Morning all :)
Well good news and bad disappointing news.
The good - there is a little baby :) Heartbeat there, hurrah.
The disappointing - by measurements I'm only 10 weeks 6 today. I just cannot get my head around the fact that I am eight days out on my dates, and that makes me worried that the baby is actually just measuring small and something's wrong.
The sonographer didn't seem overtly worried but I can't work it out.
Saying that, DH (who of course was really worried and disappointed because I was, bless him) and I did chat about cycles and OV dates etc and I already thought my cycle was longer than 28 days, which would allow for a few days behind 12 weeks, and then if I didn't OV exactly halfway through the cycle that could account for another few days.
I said to him that's also probably why we hadn't been successful up until the month we tried JSing EOD because I probably got my OV dates totally wrong.
I had a brief text chat with my BFriend (who is just starting her third year training as a midwife) and I'm going to have a chat with her later about it.

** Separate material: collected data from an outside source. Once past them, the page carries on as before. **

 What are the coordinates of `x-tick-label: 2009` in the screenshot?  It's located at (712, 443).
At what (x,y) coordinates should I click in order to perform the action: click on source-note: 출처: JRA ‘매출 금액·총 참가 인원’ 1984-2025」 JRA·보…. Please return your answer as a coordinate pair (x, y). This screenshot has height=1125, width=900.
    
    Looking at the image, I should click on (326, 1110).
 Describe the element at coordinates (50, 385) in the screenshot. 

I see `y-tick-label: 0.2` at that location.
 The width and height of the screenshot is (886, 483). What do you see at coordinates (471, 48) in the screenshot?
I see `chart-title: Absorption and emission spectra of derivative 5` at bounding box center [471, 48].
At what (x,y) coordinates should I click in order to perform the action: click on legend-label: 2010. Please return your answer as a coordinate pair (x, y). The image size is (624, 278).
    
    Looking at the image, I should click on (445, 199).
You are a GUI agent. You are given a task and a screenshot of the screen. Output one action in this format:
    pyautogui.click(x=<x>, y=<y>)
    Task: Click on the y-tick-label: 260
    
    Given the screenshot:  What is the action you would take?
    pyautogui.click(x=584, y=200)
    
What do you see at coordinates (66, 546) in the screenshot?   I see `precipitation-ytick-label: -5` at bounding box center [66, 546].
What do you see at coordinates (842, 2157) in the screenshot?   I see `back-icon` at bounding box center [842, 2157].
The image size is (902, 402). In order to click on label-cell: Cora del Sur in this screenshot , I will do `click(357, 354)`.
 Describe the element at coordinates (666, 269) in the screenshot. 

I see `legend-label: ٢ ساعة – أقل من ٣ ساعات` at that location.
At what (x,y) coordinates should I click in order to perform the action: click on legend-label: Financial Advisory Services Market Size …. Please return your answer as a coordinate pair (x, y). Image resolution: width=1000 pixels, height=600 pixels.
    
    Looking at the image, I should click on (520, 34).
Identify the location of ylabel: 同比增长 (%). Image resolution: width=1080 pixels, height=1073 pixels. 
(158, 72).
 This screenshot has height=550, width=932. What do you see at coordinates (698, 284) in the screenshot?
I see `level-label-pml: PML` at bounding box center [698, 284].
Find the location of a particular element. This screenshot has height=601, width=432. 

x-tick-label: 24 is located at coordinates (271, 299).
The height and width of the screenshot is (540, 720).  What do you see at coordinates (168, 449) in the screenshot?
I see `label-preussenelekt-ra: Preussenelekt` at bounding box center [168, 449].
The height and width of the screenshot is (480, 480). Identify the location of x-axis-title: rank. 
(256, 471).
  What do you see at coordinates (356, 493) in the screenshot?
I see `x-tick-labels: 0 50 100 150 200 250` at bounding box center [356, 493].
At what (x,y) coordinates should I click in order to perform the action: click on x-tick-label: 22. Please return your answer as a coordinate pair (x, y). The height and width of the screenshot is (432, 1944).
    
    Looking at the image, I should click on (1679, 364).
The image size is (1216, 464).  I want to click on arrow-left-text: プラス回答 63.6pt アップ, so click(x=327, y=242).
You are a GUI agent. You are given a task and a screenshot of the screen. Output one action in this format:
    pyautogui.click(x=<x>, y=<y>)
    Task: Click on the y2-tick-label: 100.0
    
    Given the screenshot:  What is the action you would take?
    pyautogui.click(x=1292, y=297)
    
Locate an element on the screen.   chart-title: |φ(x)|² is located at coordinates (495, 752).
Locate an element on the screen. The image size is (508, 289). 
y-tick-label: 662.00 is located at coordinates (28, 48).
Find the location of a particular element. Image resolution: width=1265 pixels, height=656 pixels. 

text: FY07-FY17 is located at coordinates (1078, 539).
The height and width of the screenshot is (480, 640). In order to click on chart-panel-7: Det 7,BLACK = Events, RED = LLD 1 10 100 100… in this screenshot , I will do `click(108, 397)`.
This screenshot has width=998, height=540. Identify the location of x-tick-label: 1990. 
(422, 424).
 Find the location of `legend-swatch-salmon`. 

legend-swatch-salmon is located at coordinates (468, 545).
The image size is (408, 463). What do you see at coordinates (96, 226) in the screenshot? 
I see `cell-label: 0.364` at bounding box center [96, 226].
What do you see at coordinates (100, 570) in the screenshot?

Her first reaction though was 'Hmm' which didn't fill me with a lot of confidence 
So I'm feeling a bit less tearful and a bit happier now that at least I know I haven't been making it all up and I am actually pregnant! But boo hiss to the fact that I've got to go back for the nuchal scan on the 24th AND I can't bloomin well start telling people properly yet!
DH reckons I can because I've seen that MiniWing is looking okay at the moment (well, the scan was so brief that all she showed us was the heartbeat and vaguely pointed to the head) and the % chance of MCing between 11 and 12 weeks must be such a small difference that it probably would be fine but I want to wait just a bit longer.
Right, I had better go and update the stats thread.